• [TO BE DONE]: Recast everything from the line containing "Click the Saved" down to the end of the data as a Markdown table with the columns Row and Data line, one numbered row per line, leaving out blank lines.

· · · · · · ·

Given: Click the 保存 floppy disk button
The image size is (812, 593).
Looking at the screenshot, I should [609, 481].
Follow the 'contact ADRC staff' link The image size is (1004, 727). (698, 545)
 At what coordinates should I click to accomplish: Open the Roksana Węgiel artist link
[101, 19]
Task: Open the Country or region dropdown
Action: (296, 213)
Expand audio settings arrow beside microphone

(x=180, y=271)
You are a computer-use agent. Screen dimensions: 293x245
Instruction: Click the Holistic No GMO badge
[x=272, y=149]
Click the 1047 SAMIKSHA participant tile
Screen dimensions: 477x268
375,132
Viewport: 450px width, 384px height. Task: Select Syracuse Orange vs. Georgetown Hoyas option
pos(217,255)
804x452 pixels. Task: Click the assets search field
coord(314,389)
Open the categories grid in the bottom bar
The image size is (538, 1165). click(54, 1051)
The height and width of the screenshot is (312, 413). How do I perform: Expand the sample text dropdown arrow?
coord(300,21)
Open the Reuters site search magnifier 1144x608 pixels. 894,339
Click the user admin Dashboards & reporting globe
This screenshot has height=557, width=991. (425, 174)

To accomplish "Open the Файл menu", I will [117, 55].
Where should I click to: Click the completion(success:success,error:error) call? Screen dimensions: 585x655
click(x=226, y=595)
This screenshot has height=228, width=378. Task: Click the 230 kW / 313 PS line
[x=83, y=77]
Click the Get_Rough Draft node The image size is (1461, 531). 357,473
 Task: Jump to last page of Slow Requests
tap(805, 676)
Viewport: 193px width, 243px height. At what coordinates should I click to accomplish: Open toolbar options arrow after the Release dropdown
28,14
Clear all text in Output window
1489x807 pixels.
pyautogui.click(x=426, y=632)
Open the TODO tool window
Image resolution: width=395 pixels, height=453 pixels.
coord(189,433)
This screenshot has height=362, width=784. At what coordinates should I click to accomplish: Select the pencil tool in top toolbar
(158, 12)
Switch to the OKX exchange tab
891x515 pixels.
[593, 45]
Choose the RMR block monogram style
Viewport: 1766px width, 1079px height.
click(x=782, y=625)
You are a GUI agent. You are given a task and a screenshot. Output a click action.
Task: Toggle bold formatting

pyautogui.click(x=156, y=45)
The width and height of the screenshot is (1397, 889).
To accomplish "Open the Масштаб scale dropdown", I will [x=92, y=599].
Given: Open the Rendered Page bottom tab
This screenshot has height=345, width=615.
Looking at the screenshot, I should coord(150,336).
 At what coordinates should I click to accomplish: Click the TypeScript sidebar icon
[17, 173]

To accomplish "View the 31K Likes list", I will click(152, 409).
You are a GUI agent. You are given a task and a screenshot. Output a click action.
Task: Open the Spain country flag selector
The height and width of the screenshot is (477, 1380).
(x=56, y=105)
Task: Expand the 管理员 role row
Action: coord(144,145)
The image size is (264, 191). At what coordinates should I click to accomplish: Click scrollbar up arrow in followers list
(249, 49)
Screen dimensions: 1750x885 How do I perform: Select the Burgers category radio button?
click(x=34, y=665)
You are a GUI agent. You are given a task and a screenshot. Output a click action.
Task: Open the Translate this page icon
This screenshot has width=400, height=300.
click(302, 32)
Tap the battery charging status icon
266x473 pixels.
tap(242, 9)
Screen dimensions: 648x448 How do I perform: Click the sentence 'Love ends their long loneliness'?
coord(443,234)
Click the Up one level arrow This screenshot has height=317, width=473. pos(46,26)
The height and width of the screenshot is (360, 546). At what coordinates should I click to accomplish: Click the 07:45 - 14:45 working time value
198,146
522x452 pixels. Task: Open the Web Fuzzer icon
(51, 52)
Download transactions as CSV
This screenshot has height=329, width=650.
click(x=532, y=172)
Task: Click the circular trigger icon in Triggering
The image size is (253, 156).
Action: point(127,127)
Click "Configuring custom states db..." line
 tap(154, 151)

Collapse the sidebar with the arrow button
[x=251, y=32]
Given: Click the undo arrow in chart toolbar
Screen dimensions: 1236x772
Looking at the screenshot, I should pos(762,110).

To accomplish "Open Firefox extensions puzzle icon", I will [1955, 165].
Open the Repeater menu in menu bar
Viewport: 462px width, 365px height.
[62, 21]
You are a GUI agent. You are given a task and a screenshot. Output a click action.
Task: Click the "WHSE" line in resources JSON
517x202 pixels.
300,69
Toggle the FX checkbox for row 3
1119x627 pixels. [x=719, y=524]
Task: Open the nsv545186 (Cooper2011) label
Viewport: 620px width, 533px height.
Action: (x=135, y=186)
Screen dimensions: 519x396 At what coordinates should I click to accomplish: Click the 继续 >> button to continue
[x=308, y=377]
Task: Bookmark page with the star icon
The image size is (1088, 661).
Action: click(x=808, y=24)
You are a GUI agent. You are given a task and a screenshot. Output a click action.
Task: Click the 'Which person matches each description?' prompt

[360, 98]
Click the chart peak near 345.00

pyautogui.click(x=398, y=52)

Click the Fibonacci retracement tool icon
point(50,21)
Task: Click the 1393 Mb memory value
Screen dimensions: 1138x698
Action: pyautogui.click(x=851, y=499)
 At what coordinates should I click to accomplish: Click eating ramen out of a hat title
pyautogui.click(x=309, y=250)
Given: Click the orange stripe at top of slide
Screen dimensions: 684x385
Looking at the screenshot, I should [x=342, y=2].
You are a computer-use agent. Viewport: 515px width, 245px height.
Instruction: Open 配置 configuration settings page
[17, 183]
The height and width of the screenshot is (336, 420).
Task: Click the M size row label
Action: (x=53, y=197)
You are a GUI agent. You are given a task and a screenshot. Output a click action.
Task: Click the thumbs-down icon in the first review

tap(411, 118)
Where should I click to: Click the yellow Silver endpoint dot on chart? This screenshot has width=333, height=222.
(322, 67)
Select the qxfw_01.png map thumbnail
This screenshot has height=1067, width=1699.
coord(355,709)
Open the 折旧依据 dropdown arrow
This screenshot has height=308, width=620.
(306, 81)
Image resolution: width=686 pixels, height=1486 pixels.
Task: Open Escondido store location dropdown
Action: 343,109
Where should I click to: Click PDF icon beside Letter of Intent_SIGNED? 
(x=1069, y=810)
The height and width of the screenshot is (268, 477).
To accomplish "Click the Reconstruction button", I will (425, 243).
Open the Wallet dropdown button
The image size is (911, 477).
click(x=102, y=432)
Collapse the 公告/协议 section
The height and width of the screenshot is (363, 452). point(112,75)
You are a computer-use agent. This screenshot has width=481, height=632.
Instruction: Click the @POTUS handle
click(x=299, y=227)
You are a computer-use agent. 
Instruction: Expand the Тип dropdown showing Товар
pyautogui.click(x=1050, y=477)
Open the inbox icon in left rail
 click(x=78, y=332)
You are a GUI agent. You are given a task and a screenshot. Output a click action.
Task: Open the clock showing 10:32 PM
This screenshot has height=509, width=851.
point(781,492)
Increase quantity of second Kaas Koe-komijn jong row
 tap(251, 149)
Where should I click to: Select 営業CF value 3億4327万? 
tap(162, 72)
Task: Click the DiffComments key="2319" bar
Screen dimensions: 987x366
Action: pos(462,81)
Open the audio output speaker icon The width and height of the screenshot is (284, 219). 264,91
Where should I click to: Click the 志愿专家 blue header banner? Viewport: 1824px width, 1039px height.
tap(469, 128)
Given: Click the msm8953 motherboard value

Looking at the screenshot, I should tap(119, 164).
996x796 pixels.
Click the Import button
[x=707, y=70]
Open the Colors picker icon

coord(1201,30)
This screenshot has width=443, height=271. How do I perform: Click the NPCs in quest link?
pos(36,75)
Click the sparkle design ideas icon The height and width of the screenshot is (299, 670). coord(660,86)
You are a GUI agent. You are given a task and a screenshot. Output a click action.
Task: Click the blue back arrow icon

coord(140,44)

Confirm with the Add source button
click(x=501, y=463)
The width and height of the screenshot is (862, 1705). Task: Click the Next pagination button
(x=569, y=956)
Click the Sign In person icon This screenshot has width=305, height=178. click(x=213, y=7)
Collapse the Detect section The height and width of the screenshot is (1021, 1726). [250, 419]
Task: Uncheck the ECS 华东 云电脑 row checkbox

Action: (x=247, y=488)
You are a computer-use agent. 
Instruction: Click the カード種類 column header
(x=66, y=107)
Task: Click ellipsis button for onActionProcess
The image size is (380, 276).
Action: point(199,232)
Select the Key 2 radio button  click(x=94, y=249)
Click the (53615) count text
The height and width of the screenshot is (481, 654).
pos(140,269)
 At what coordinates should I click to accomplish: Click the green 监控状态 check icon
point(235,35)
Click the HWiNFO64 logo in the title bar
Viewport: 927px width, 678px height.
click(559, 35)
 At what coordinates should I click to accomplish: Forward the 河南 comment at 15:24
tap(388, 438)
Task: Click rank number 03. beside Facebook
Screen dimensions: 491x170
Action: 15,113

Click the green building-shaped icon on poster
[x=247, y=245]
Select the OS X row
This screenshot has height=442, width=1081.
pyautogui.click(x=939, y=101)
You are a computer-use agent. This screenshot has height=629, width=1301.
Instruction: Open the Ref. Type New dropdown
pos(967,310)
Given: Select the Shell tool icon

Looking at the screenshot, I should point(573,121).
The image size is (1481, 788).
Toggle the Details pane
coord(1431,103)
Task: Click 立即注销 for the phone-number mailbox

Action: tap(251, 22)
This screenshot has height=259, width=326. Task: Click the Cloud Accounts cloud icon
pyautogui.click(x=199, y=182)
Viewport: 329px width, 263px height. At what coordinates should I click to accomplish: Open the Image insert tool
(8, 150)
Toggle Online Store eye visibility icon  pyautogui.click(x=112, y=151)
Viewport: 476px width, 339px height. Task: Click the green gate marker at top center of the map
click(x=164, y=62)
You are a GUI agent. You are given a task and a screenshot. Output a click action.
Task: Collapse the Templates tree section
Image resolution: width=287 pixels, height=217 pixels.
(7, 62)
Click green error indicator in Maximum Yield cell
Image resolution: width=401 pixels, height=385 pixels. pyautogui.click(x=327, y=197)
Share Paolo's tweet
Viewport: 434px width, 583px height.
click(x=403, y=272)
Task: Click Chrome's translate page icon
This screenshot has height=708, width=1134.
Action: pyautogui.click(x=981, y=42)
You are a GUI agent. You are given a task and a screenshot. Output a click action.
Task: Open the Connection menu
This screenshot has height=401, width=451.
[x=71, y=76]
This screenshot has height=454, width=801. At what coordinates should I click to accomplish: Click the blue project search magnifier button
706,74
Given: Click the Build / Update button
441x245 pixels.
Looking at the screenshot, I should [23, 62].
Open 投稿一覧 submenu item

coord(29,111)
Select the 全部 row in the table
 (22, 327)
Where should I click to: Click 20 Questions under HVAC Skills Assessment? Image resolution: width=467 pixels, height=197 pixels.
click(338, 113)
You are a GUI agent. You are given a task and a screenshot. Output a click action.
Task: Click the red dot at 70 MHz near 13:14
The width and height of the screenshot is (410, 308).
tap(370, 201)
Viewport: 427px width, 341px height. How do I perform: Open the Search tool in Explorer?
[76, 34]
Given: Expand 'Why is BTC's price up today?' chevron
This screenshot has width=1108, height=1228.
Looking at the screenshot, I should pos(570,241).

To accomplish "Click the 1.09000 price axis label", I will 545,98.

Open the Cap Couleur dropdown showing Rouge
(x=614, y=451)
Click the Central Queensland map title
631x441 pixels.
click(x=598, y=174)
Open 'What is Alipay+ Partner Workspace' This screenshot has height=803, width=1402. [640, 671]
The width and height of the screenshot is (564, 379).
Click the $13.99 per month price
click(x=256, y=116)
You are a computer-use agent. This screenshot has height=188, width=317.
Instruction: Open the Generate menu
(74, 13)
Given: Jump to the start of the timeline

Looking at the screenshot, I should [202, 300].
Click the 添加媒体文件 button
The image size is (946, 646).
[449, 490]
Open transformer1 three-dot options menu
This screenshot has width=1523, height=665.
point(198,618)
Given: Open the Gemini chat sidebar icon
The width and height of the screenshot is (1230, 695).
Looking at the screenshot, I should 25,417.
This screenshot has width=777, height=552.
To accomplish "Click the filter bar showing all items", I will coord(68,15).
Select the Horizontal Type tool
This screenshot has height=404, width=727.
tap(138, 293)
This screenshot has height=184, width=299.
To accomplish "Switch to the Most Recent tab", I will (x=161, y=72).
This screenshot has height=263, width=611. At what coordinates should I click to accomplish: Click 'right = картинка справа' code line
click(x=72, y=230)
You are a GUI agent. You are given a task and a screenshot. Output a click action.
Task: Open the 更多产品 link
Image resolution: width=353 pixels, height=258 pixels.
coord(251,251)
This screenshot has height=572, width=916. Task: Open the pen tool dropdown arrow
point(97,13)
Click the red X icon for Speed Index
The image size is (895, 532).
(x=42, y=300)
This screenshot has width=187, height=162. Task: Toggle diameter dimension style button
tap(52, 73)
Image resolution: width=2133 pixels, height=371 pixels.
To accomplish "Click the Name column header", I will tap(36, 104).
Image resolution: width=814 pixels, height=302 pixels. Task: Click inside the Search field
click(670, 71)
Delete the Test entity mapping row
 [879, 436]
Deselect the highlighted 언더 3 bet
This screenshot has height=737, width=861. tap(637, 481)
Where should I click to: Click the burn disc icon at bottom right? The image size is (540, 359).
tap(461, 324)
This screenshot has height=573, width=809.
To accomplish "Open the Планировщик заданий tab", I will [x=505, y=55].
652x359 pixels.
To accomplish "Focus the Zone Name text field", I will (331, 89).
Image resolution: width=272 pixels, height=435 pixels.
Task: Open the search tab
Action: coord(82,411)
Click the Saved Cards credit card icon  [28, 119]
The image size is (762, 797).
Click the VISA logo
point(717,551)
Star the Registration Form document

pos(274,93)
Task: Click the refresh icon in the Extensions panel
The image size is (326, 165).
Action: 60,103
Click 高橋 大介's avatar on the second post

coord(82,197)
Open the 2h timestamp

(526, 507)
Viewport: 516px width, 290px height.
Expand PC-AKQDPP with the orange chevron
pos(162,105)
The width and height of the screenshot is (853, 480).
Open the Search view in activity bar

· · · · · · ·

• [RESPONSE FOR THIS EXERCISE]:
| Row | Data line |
|---|---|
| 1 | Click the Saved Cards credit card icon  [28, 119] |
| 2 | The image size is (762, 797). |
| 3 | Click the VISA logo |
| 4 | point(717,551) |
| 5 | Star the Registration Form document |
| 6 | pos(274,93) |
| 7 | Task: Click the refresh icon in the Extensions panel |
| 8 | The image size is (326, 165). |
| 9 | Action: 60,103 |
| 10 | Click 高橋 大介's avatar on the second post |
| 11 | coord(82,197) |
| 12 | Open the 2h timestamp |
| 13 | (526, 507) |
| 14 | Viewport: 516px width, 290px height. |
| 15 | Expand PC-AKQDPP with the orange chevron |
| 16 | pos(162,105) |
| 17 | The width and height of the screenshot is (853, 480). |
| 18 | Open the Search view in activity bar |